“The girl was dead. Can you steal from the dead?”
If you were fleeing the horrors of the Holocaust, would you? Wouldn’t you?
Nancy Richler’s The Imposter Bride begins with the arrival in Montreal of a mail-order refugee bride, Lily Azerov, survivor of the Holocaust in Europe and fresh off a failed stint in Mandatory Palestine. She is there to marry Sol Kramer, the son of a button sorter, but at their first meeting, Sol rejects her and she is quickly claimed by his brother, Nathan.
It’s clear from the beginning that this can’t be built to last. There are too many holes in Lily’s story, from her reticence to speak about her past, to the fact that she shares a name with the long-lost cousin of another Montreal family, to an uncut diamond that she attempts to have polished, and a Yiddish journal that she claims to have written. But did she? Something doesn’t add up.

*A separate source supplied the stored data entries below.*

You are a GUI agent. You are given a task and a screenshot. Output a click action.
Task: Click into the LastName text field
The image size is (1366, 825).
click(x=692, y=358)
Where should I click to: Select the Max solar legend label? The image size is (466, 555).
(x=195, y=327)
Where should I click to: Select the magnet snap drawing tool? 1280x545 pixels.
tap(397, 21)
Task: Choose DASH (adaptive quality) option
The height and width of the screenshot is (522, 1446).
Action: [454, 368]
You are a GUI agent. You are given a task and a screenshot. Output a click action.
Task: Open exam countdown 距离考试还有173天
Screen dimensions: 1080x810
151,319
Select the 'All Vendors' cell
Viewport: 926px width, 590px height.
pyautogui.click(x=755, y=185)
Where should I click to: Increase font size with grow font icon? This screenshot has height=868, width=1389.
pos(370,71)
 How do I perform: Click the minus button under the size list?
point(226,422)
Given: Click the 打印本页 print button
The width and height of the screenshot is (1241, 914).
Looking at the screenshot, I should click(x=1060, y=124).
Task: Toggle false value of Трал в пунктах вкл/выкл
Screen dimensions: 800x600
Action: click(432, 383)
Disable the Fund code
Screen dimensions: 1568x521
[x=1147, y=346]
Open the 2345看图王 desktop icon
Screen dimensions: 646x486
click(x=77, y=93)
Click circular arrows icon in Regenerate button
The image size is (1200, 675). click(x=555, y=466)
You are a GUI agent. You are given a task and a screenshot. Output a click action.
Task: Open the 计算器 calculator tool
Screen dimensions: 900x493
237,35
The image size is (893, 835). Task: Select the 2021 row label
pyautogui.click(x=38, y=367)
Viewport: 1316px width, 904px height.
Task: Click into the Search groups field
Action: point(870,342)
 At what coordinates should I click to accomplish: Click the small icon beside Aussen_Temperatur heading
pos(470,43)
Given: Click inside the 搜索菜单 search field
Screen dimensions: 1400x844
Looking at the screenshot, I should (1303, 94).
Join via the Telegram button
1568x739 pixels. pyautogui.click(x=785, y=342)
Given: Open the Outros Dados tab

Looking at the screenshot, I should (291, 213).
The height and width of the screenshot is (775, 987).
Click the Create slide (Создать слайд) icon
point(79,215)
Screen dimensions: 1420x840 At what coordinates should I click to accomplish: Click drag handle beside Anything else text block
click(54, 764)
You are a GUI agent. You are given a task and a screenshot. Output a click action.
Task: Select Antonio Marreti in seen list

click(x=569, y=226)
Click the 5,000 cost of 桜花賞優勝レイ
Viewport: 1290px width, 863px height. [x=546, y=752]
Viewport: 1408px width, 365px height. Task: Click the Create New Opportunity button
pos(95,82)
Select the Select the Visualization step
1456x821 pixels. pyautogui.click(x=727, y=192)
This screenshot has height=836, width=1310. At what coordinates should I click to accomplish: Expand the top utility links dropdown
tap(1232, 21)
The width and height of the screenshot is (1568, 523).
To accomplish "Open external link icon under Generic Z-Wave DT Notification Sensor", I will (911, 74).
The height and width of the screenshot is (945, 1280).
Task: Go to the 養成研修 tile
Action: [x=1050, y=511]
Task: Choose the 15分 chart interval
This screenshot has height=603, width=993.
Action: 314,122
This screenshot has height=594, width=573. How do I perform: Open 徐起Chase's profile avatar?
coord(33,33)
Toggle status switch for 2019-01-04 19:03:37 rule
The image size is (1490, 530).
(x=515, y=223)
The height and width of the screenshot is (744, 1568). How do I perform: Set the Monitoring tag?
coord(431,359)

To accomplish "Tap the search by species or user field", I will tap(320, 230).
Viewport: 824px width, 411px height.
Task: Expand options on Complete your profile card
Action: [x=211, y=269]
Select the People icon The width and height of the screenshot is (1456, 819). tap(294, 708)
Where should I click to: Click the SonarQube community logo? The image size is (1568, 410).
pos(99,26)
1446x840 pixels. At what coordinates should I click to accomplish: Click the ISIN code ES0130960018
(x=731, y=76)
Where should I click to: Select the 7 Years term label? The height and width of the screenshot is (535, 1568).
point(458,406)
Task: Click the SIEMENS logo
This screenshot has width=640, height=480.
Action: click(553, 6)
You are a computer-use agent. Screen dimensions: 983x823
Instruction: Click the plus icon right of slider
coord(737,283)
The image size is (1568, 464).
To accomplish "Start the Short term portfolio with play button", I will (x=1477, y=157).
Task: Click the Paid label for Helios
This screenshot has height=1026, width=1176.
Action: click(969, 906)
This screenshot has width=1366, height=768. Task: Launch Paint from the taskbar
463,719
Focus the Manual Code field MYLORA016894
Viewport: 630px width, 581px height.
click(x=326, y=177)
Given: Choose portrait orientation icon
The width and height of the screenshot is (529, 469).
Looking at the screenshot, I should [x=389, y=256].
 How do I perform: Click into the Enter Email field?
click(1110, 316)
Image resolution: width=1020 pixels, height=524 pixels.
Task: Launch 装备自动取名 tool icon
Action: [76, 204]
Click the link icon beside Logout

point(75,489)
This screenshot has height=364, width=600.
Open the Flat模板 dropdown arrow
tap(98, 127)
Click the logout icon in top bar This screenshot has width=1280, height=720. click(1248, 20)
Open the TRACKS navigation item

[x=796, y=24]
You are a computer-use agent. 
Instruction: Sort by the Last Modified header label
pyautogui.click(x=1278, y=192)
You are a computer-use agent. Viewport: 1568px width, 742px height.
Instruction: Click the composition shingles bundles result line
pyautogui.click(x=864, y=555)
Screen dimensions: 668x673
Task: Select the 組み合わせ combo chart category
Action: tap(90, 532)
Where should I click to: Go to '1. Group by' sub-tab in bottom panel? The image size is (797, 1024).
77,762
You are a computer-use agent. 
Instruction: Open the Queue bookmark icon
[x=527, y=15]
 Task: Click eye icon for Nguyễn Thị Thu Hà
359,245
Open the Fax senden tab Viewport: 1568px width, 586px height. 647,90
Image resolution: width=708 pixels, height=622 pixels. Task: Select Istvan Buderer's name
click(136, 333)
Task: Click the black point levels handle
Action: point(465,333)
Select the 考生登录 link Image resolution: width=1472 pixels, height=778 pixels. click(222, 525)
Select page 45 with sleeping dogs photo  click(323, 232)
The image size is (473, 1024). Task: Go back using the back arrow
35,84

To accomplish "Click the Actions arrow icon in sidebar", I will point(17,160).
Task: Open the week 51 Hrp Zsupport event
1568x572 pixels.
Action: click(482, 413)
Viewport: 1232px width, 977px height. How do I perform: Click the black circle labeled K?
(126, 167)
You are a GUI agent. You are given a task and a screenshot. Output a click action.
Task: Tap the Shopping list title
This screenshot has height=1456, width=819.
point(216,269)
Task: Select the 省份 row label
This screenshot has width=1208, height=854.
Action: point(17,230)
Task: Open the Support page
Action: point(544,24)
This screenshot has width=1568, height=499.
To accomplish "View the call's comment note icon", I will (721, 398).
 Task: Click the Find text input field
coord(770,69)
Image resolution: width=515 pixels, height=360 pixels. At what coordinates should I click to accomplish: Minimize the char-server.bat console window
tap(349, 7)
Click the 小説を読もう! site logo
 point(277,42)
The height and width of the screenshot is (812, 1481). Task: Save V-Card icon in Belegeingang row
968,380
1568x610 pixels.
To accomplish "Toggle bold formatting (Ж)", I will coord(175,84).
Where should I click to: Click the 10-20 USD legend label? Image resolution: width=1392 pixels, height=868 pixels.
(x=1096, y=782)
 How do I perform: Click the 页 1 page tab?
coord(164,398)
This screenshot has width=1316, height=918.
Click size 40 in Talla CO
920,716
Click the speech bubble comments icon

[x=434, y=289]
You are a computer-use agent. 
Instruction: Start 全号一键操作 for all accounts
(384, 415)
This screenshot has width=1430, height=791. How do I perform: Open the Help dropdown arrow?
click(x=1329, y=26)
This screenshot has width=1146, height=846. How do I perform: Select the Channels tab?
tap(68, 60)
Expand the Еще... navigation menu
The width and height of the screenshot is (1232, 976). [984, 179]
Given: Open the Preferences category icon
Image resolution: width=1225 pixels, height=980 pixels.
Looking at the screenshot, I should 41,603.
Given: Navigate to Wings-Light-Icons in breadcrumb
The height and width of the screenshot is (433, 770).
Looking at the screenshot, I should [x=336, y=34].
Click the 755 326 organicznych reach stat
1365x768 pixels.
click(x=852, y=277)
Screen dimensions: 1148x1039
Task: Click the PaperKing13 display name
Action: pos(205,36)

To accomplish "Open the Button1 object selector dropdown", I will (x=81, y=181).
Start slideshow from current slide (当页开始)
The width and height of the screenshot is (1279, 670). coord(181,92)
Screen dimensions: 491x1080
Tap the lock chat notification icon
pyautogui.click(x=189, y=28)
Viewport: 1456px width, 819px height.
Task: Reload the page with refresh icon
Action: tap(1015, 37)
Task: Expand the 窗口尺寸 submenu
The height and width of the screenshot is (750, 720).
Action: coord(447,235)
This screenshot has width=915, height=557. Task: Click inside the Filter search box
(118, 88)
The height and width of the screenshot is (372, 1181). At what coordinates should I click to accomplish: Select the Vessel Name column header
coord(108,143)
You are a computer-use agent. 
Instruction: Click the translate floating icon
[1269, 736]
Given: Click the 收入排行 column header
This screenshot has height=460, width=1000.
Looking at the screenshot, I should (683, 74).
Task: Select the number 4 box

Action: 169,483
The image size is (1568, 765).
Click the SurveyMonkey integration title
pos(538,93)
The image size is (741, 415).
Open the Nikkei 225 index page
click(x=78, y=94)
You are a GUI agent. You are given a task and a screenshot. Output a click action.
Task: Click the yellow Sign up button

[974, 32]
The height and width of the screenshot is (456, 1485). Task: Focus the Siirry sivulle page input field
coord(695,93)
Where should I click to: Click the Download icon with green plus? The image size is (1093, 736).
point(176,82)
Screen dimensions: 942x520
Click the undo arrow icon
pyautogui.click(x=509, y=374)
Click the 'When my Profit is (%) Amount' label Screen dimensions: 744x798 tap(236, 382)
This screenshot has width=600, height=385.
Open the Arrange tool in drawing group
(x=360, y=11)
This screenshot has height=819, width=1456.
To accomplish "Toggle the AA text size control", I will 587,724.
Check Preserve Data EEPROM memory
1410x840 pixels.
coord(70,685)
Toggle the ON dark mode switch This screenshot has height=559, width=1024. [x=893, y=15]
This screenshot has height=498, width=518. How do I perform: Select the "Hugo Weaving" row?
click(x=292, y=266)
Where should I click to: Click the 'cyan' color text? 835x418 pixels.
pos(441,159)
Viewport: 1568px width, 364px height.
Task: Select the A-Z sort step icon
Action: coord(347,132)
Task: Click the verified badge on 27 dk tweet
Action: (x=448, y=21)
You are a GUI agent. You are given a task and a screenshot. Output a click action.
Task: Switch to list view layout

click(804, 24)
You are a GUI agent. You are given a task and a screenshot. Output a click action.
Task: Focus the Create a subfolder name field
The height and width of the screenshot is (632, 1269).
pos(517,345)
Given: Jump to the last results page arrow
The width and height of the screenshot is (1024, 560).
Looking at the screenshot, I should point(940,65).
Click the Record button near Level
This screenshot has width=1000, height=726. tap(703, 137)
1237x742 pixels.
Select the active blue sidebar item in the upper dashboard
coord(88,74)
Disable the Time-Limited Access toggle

Before long she flees Montreal, leaving her baby daughter, Ruth, in the protective arms of a loving extended family. For the next thirty-five years Ruth is left to grow up under the watchful eyes of her withdrawn and embarrassed father, numerous aunts and uncles, and, most importantly, her two grandmothers, who both know more than they are letting on about Lily’s checkered past and the real story behind the abandonment of her infant child.
The Imposter Bride is a delicate riddle. Alternating between the events surrounding Lily’s sudden departure and the life of Ruth, we are presented with an ever more complicated series of clues. We are left to decipher fact from fiction, although unraveling Lily’s stories is not easy. Was her father really a smuggler between Poland and Russia? Did she really spend time on Cyprus with a British officer? Do the sands of the Sinai Desert really “sing” because of the quartz in the crushed rocks? Each line she speaks is both vague but believable, plausible and doubtful.
But beyond Lily’s tale-telling lies Ruth’s desperate search for meaning. Her journey to discovering the truth takes most of the book, and her adolescent impulses that drove her at the beginning of the story are replaced towards the end with her own maternal sensibilities and maturity.
No book ends perfectly, and in the case of The Imposter Bride it’s no different. At a certain point Ruth is going to have to find out what really happened, and after that there’s more than a few pages to go.
But this isn’t a mystery- it’s a book about searching, about truth, about all of us being incomplete and all of us looking for something which is ultimately not going to be as transformative as we’d hope. It’s utterly human.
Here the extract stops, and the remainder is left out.